WHAT YOU ARE ASKED TO DO |
Transcribe verbatim the stretch of the listing from the line containing "Select the Project Resources card" through the end of the listing, including both ends.

───── ENTRIES ─────

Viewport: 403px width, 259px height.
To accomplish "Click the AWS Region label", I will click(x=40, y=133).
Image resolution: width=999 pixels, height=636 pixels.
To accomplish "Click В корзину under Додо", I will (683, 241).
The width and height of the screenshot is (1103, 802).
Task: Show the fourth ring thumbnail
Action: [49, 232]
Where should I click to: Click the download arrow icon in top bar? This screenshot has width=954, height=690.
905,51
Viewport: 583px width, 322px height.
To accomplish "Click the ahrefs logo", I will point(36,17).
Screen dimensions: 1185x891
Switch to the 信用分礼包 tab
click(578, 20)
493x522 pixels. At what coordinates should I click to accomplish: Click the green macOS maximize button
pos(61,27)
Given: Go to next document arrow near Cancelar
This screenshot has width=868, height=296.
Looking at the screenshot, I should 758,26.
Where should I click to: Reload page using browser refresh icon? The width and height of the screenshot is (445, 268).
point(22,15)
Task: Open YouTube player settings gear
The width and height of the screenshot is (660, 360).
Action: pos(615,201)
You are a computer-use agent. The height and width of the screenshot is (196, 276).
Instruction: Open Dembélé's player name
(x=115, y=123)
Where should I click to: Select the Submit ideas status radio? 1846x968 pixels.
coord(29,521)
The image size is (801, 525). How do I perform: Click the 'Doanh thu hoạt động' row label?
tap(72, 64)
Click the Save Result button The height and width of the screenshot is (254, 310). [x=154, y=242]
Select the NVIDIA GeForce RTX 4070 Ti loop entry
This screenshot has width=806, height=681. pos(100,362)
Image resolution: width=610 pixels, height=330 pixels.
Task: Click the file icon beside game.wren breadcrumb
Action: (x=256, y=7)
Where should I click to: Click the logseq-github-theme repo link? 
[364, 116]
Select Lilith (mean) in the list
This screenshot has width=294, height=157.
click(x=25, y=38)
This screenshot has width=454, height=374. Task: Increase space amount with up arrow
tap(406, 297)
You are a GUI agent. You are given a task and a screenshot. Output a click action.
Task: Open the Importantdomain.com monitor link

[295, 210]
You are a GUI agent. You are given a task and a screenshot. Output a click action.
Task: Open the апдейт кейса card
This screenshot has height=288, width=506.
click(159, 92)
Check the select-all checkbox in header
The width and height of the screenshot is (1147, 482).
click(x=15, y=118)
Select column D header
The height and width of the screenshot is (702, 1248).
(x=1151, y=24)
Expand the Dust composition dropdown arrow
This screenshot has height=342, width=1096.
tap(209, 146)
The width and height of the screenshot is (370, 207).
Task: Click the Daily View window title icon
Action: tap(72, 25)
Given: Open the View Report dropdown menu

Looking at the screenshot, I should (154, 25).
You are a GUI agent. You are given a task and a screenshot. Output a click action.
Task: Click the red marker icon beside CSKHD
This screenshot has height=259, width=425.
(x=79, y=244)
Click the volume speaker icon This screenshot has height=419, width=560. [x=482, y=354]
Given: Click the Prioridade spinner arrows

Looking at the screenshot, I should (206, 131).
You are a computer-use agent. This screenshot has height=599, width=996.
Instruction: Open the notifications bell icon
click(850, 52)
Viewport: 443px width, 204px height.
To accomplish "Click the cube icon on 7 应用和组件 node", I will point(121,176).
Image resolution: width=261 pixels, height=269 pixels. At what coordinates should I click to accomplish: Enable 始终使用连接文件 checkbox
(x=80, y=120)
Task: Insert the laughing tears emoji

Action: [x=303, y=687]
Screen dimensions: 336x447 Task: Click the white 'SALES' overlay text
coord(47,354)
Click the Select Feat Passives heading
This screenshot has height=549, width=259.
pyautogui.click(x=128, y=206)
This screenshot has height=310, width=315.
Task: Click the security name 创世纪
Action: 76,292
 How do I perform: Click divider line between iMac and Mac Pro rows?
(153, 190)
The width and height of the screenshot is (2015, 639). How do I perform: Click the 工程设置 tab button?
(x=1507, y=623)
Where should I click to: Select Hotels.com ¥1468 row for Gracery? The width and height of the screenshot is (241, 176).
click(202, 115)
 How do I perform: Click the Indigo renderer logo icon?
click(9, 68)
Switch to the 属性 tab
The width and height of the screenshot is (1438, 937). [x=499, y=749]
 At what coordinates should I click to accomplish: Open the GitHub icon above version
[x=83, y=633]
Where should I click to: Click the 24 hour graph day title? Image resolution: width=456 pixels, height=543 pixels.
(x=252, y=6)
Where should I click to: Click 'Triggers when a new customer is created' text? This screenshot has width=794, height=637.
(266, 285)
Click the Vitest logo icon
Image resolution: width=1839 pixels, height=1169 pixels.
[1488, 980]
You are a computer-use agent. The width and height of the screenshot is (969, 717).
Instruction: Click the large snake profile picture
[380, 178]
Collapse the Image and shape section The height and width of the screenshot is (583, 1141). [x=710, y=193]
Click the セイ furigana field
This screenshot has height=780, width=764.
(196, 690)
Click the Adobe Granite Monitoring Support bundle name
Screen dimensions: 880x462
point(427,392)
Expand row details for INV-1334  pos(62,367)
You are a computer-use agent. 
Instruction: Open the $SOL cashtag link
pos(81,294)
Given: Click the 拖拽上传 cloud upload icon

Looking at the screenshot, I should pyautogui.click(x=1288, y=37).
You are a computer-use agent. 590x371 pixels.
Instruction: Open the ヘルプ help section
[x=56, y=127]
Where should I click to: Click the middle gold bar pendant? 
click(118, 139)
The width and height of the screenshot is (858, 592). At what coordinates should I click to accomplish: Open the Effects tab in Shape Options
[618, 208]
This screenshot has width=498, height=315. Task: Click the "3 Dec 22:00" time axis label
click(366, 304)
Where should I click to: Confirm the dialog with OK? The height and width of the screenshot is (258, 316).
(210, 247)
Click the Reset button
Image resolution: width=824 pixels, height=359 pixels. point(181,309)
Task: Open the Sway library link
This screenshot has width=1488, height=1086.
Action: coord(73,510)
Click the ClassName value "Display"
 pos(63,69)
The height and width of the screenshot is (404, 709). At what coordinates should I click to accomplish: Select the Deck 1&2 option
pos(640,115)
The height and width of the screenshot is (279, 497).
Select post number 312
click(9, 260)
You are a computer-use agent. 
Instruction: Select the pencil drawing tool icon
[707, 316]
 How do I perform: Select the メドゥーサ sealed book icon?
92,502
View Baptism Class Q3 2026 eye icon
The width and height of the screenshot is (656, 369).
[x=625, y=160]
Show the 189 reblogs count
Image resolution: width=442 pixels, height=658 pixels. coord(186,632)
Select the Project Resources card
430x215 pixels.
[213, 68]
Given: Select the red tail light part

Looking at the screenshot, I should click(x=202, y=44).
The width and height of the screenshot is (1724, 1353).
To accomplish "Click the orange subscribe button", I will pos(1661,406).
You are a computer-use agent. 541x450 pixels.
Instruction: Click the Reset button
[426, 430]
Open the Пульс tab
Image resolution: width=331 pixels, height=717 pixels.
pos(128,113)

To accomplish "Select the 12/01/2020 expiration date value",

─────

ANSWER TO THE TASK |
Select the Project Resources card
430x215 pixels.
[213, 68]
Given: Select the red tail light part

Looking at the screenshot, I should click(x=202, y=44).
The width and height of the screenshot is (1724, 1353).
To accomplish "Click the orange subscribe button", I will pos(1661,406).
You are a computer-use agent. 541x450 pixels.
Instruction: Click the Reset button
[426, 430]
Open the Пульс tab
Image resolution: width=331 pixels, height=717 pixels.
pos(128,113)

To accomplish "Select the 12/01/2020 expiration date value",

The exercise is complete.